L'attestation chantier est pérennisée
Autre évolution majeure : l'attestation chantier devient un dispositif permanent. Jusqu'à présent expérimentée, cette procédure permet à une entreprise non titulaire de la qualification RGE de réaliser ponctuellement des travaux ouvrant droit aux aides publiques. Le dispositif est maintenu sous réserve d'un audit systématique des travaux réalisés, afin de garantir leur conformité.
Cette mesure doit permettre à davantage d'entreprises artisanales d'intervenir sur le marché de la rénovation énergétique sans devoir engager immédiatement une démarche complète de qualification.
Des audits allégés pour les petites entreprises
L'arrêté introduit également une adaptation du régime des contrôles pour les entreprises réalisant un faible volume de travaux. De fait, les artisans effectuant moins de dix chantiers par an dans une même famille de travaux ne seront désormais soumis qu'à un seul audit sur une période de quatre ans, contre un rythme plus soutenu auparavant.
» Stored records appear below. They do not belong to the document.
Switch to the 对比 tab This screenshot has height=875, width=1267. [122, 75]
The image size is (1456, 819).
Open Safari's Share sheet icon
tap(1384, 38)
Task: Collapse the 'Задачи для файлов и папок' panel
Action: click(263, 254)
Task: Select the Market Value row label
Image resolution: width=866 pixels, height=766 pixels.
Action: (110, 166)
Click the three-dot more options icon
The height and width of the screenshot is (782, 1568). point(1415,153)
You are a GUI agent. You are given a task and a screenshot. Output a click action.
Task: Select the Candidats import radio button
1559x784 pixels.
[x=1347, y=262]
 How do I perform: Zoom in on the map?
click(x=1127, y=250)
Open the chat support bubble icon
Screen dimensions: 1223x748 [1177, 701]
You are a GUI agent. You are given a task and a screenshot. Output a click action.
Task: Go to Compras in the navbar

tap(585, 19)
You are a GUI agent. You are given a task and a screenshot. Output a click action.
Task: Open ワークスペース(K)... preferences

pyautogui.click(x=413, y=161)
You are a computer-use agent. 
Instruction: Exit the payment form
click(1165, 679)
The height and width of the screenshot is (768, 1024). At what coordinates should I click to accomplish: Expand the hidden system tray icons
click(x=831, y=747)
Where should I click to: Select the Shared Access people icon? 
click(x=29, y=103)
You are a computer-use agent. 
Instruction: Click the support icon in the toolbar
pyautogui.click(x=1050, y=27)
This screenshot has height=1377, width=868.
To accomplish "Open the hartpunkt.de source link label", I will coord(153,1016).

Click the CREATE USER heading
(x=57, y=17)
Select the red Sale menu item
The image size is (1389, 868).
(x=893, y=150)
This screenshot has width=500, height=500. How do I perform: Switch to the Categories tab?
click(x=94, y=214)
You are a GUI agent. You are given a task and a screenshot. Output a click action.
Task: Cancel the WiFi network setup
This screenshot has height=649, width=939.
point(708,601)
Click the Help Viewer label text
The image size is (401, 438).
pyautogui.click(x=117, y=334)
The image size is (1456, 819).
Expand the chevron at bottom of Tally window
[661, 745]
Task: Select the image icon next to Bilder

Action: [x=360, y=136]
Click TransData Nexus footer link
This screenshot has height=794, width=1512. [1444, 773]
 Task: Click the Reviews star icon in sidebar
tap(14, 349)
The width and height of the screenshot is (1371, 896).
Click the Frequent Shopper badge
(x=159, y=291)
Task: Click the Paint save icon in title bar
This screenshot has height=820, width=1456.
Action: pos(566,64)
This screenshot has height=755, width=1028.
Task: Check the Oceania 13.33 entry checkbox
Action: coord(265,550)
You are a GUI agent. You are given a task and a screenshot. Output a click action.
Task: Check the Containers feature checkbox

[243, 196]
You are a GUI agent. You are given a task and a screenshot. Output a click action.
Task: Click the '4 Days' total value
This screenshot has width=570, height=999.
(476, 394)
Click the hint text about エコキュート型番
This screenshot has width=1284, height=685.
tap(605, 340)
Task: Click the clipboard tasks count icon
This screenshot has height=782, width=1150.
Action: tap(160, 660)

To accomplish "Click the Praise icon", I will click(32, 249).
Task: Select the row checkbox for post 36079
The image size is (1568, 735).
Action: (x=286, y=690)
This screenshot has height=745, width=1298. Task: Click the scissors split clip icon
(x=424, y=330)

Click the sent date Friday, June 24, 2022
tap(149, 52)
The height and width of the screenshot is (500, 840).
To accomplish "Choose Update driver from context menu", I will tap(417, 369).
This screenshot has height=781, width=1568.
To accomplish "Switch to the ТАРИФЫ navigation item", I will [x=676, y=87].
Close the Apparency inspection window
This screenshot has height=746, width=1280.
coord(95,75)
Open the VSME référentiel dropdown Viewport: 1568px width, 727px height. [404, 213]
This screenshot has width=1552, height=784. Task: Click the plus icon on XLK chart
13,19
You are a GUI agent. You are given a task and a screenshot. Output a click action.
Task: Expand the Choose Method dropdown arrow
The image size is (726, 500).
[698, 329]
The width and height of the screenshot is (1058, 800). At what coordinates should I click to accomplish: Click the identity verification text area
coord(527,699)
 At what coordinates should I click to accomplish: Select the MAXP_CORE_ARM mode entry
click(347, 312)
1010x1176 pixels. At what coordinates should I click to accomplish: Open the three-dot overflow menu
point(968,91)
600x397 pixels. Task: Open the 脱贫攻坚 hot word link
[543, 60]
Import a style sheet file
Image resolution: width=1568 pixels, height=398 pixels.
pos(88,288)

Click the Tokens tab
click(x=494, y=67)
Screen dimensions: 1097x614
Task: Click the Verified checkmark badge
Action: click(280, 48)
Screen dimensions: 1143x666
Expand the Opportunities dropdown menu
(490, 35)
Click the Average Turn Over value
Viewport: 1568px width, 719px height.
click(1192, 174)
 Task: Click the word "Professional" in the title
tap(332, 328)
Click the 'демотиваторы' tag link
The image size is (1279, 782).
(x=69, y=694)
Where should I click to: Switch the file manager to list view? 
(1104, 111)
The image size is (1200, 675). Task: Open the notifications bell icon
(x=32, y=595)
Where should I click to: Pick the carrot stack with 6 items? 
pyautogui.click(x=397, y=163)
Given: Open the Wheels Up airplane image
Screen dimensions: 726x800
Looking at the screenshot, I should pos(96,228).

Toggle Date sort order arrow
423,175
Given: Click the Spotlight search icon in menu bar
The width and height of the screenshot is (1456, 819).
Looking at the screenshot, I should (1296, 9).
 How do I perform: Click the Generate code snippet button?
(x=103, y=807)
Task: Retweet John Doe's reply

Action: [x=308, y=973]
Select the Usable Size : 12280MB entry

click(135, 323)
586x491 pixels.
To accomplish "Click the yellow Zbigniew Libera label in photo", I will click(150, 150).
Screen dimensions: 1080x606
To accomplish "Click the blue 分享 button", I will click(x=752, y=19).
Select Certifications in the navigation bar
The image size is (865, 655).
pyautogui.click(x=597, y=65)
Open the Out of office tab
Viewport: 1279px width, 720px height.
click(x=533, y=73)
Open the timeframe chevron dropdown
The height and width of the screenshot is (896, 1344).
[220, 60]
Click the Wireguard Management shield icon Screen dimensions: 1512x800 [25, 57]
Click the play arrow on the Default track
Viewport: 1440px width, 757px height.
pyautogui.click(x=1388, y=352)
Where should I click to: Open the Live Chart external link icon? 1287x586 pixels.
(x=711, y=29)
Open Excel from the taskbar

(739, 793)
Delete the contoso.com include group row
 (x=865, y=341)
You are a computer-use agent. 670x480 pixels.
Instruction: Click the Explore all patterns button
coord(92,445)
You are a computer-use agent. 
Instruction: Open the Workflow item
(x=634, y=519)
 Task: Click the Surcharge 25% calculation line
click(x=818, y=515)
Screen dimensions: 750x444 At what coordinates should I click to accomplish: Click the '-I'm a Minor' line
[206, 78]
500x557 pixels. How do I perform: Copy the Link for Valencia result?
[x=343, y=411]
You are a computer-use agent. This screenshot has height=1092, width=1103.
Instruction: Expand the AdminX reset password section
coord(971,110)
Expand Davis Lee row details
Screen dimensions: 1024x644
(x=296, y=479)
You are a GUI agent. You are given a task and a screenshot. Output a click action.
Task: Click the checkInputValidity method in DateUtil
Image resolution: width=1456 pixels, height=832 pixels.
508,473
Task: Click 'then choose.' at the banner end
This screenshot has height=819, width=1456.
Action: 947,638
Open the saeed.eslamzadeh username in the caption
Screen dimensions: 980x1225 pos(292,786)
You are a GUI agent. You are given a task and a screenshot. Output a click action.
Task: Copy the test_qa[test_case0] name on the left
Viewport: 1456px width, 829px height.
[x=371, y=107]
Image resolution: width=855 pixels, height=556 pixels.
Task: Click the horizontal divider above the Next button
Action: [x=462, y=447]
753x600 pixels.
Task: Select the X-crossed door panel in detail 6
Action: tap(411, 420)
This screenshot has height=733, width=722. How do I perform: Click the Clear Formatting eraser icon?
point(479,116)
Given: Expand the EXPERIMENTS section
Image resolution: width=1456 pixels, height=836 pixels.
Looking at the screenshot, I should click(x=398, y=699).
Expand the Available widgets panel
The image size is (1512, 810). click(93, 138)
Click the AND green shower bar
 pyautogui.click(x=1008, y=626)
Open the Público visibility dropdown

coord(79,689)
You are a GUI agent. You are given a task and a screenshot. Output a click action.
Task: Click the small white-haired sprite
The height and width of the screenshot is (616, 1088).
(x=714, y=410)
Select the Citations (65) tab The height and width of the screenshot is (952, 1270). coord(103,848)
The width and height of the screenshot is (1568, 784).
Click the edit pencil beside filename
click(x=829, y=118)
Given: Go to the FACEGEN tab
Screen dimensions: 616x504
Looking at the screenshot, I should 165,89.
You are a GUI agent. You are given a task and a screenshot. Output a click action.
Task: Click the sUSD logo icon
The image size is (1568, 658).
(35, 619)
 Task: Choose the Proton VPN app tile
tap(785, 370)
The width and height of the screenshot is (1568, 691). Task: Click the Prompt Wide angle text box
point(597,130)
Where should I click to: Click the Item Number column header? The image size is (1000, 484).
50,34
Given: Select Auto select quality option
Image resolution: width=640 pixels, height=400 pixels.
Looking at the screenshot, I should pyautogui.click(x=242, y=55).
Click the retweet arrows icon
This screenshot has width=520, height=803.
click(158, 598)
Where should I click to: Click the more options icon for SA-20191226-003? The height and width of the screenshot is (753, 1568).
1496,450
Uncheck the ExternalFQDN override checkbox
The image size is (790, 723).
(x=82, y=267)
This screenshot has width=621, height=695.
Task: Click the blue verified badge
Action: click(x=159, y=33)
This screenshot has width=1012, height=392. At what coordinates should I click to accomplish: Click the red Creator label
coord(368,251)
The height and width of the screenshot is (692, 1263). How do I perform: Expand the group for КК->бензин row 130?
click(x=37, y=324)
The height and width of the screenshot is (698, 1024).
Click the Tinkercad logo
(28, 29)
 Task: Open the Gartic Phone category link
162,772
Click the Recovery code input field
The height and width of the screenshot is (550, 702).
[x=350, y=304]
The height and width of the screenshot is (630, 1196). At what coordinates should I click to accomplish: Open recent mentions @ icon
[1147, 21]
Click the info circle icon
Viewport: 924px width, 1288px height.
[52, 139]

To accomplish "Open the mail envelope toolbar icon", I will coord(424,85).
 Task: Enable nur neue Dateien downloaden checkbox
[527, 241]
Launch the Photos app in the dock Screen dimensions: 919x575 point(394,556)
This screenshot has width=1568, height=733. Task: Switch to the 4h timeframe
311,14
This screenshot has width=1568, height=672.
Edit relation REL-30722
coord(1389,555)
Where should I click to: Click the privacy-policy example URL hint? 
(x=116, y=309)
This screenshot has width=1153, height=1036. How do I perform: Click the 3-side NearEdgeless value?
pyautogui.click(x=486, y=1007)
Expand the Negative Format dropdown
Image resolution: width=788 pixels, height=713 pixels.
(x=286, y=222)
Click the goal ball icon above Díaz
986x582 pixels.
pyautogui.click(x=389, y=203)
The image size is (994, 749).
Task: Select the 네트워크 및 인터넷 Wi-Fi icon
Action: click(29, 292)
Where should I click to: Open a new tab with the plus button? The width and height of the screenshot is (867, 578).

Pour la CAPEB, cette simplification doit réduire la charge administrative comme financière pesant sur les très petites entreprises, sans remettre en cause les exigences de qualité des travaux.
Au-delà des mesures techniques, l'organisation professionnelle estime que cette réforme doit permettre d'augmenter le nombre d'entreprises qualifiées RGE et, par conséquent, d'accélérer le rythme des rénovations énergétiques. Elle considère que l'accès au label constitue un enjeu majeur pour les artisans, dans la mesure où il conditionne l'accès à la plupart des dispositifs d'aides destinés aux particuliers. "La publication de cet arrêté constitue une victoire très importante pour la CAPEB et pour les entreprises artisanales du bâtiment. Depuis le début, nous avons porté avec constance et détermination la nécessité de simplifier le dispositif RGE afin qu'il corresponde enfin à la réalité des petites entreprises. Le RGE via la VAE transforme l'expérience en reconnaissance effective et simplifie concrètement l'accès des artisans à la qualification, condition essentielle pour participer pleinement à la dynamique de rénovation énergétique", déclare Jean-Christophe Repon.
Toutefois, si la réforme est désormais actée, la CAPEB entend rester attentive à ses conditions d'application.